● **What this task involves**
Rewrite the stretch of the listing from the line containing "Viewport: 1670px width, 939px" through the line containing "pos(507,26)" as a JSON list of strings, one string per line, omitting blank lines and leaving the pictures out.

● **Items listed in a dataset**
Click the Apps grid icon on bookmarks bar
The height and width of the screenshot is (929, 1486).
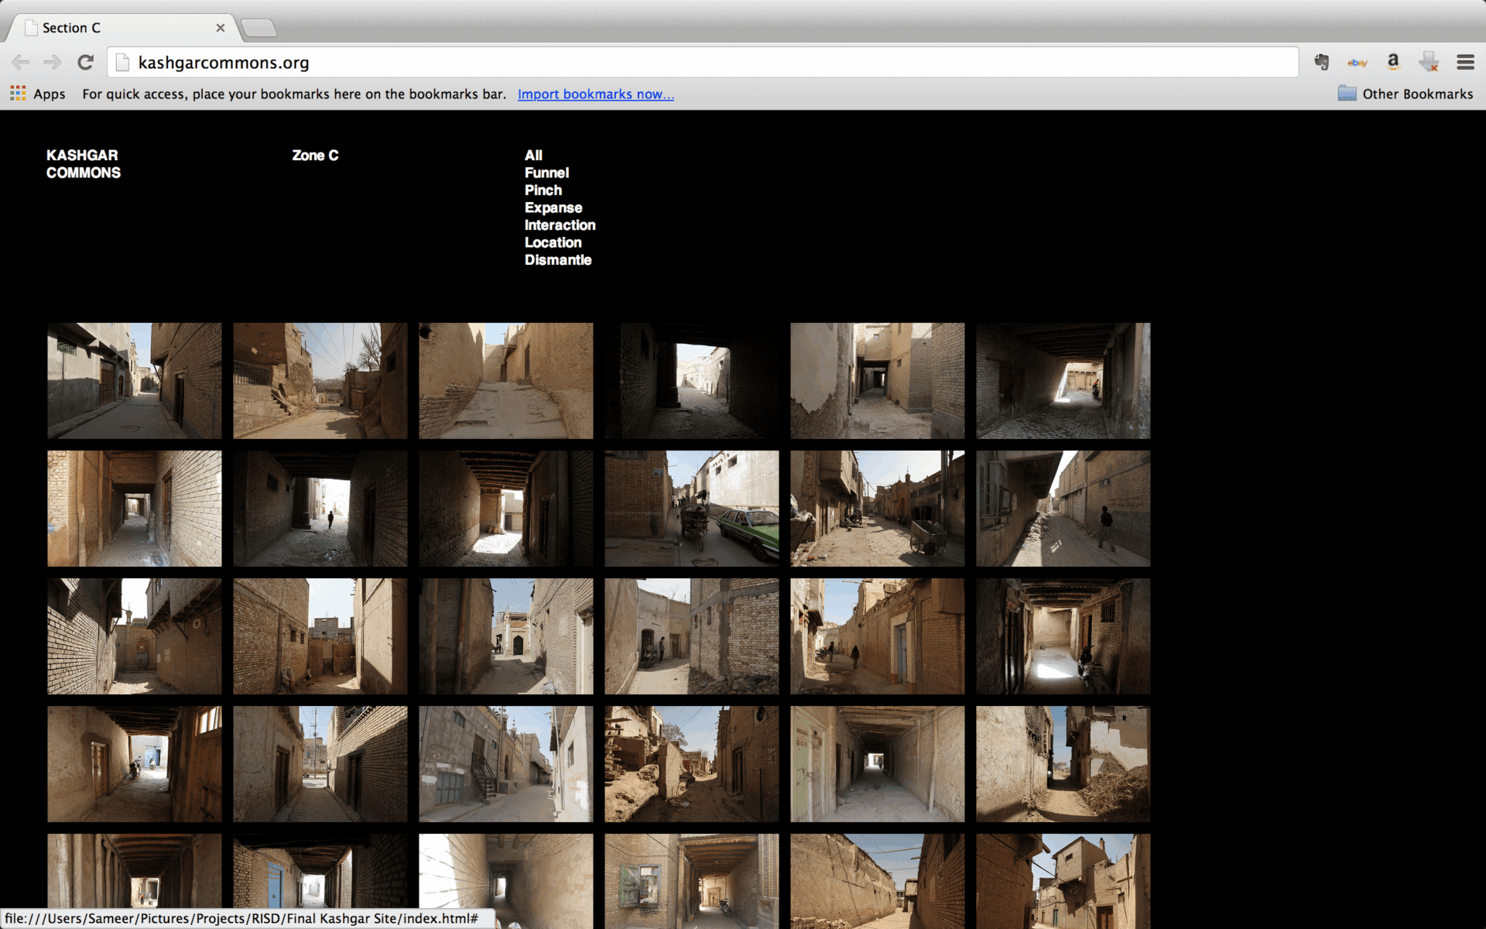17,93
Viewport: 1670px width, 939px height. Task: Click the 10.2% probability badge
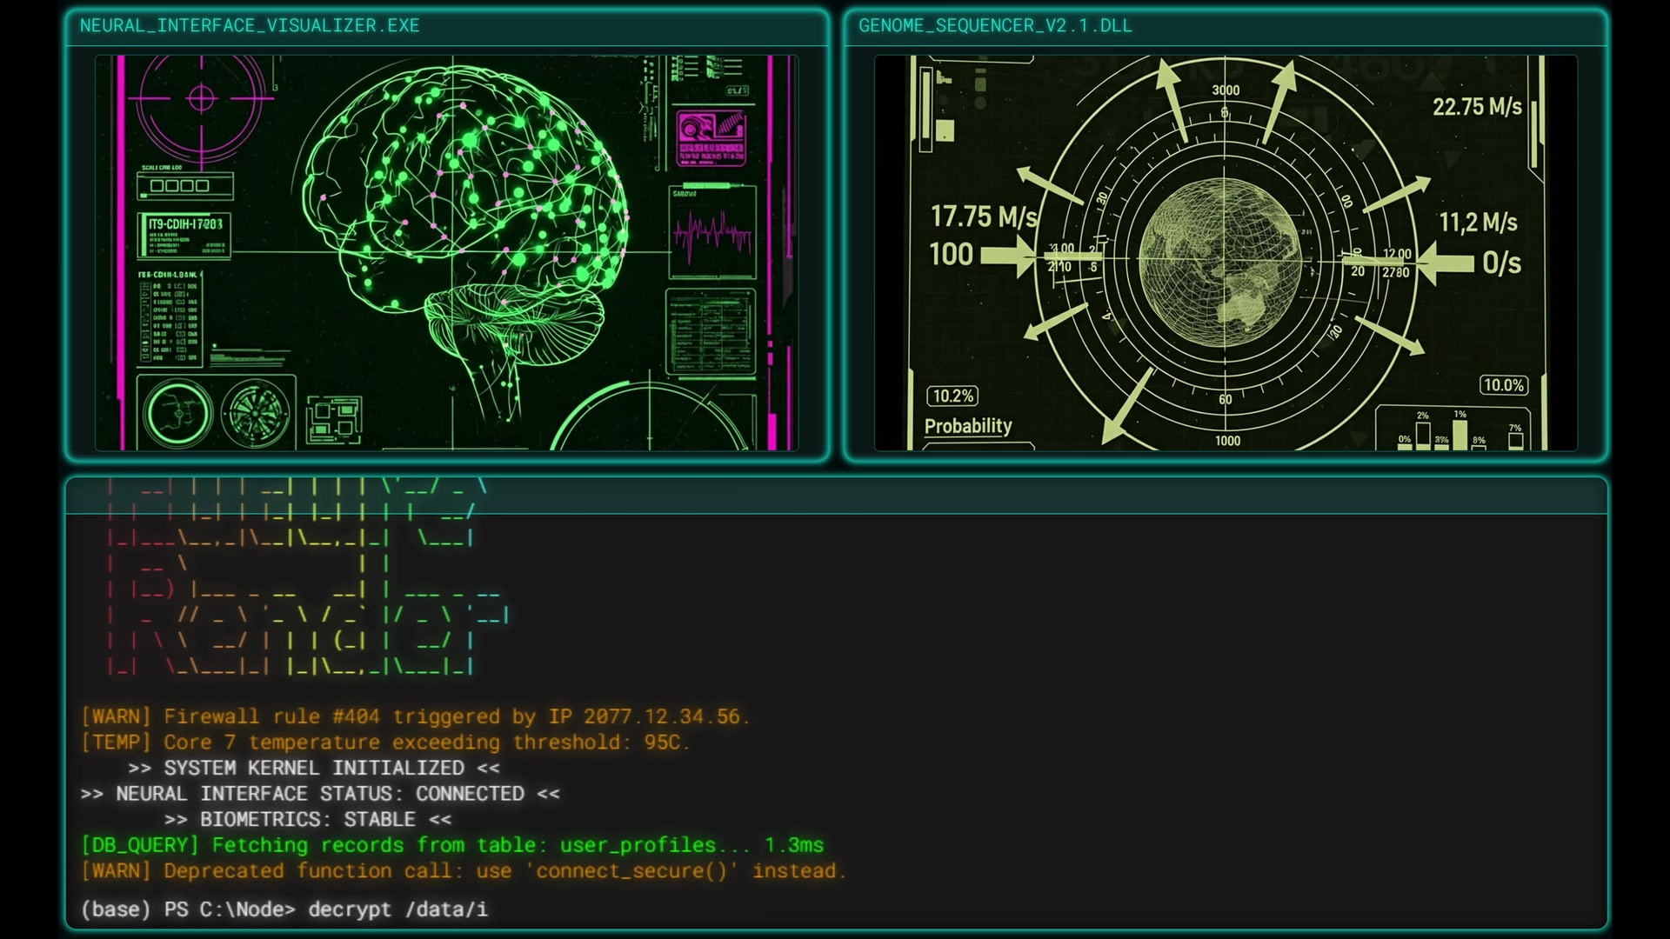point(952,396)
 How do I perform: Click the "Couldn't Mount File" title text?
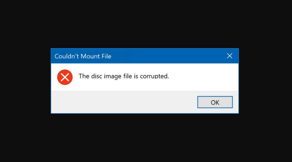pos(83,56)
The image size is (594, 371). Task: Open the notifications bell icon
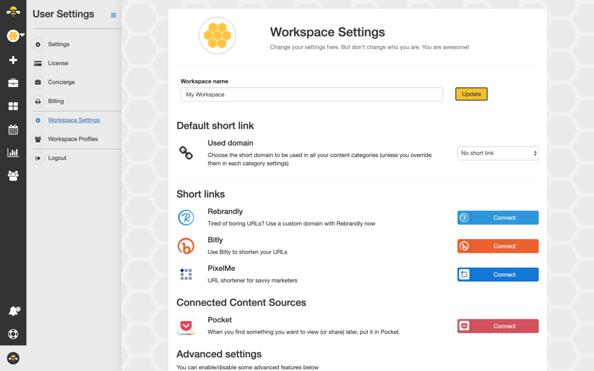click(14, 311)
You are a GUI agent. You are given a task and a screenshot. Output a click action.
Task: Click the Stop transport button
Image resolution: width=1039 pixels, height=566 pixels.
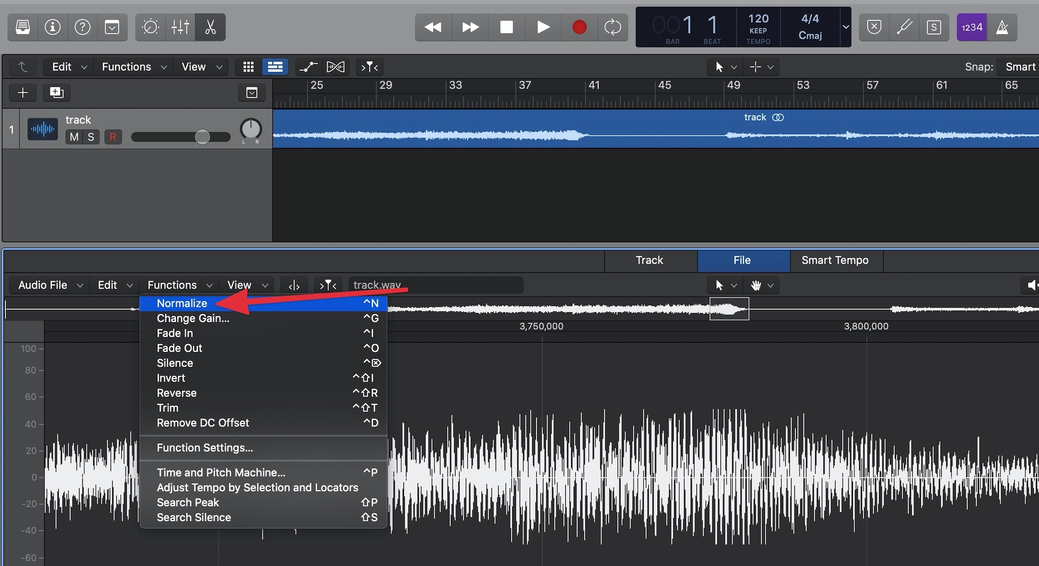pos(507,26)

---

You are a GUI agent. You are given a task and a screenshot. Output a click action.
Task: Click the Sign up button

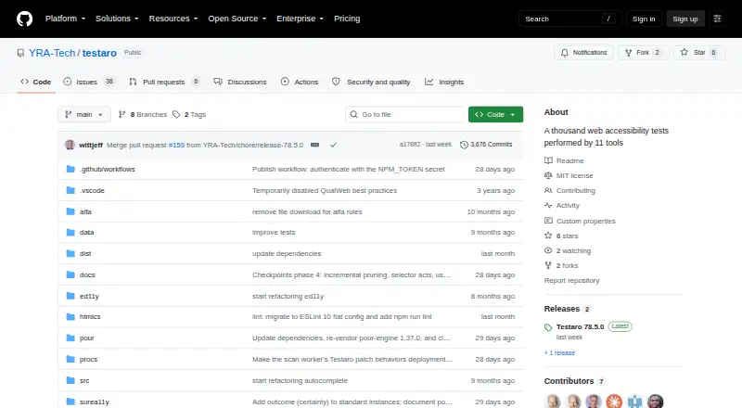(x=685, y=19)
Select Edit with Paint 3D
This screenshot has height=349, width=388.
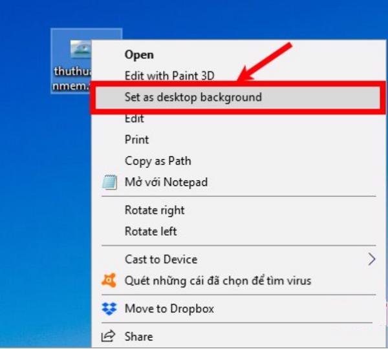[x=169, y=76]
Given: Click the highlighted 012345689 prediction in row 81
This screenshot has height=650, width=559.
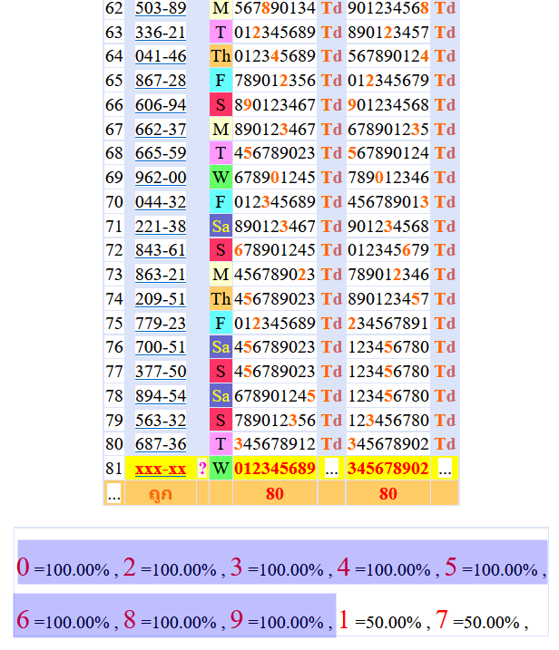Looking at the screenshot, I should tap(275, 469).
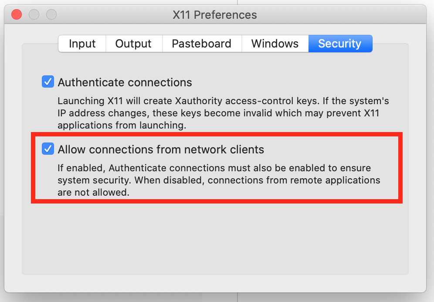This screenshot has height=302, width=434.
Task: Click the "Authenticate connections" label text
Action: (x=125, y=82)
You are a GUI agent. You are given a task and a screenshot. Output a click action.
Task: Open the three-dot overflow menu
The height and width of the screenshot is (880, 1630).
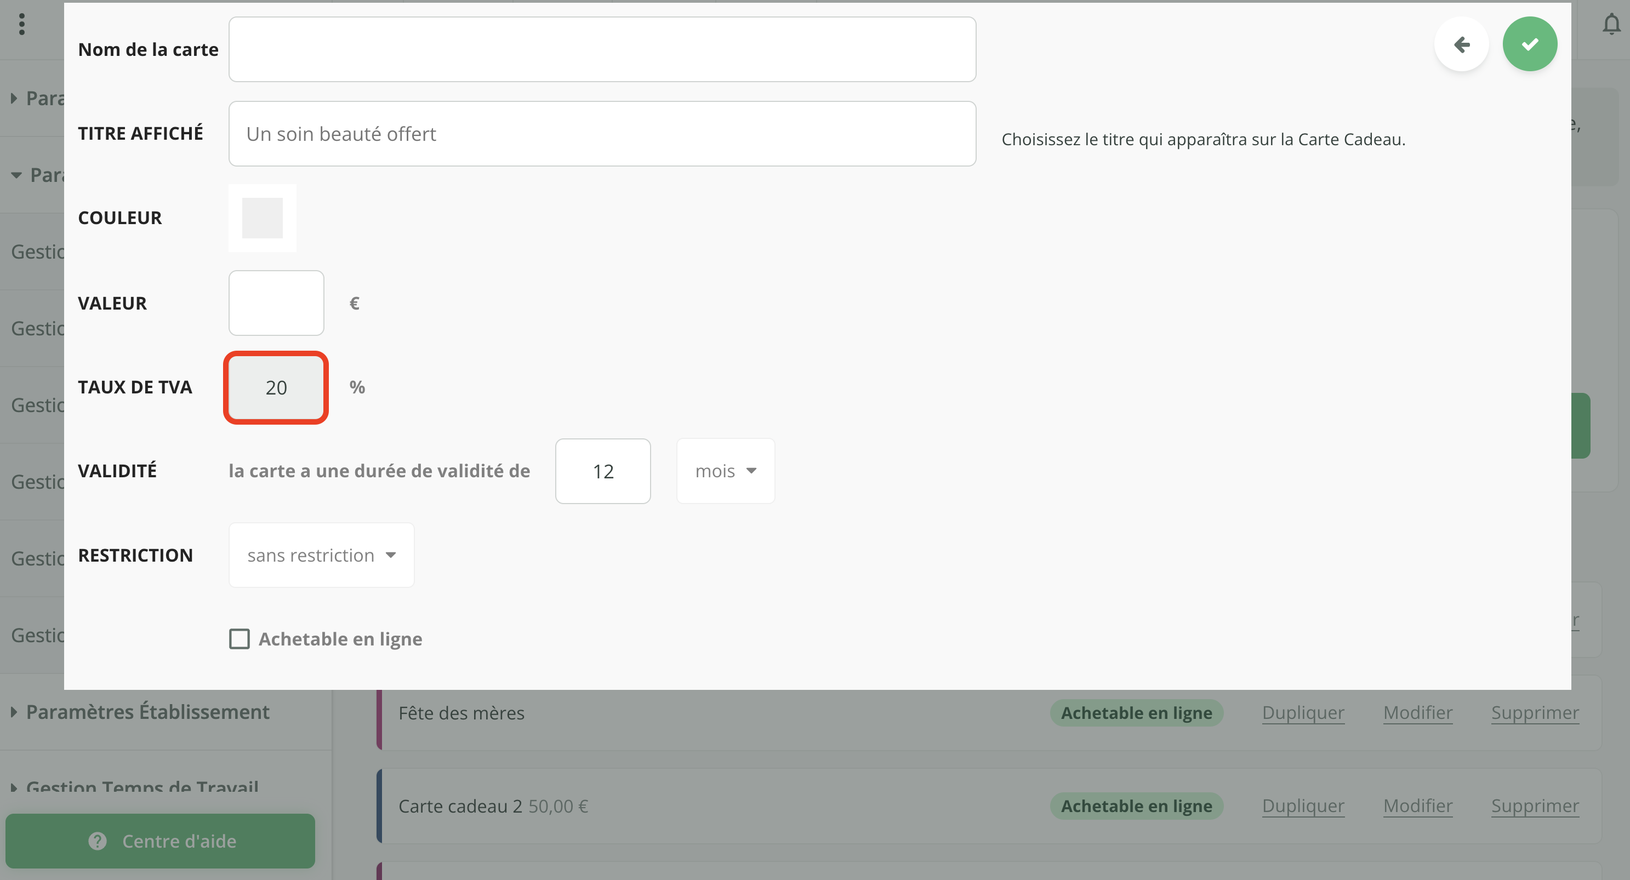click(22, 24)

● **Exercise output**
[
  "Viewport: 1670px width, 939px height. Task: Click the 10.2% probability badge",
  "point(952,396)",
  " How do I perform: Click the \"Couldn't Mount File\" title text?",
  "pos(83,56)",
  "The image size is (594, 371). Task: Open the notifications bell icon",
  "click(14, 311)",
  "You are a GUI agent. You are given a task and a screenshot. Output a click action.",
  "Task: Click the Stop transport button",
  "Image resolution: width=1039 pixels, height=566 pixels.",
  "pos(507,26)"
]